Entries shown:

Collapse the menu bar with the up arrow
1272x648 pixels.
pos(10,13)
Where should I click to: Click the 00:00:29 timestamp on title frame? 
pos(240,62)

Assignment: All of the data above should be reproduced verbatim.

Solution to the exercise:
Collapse the menu bar with the up arrow
1272x648 pixels.
pos(10,13)
Where should I click to: Click the 00:00:29 timestamp on title frame? 
pos(240,62)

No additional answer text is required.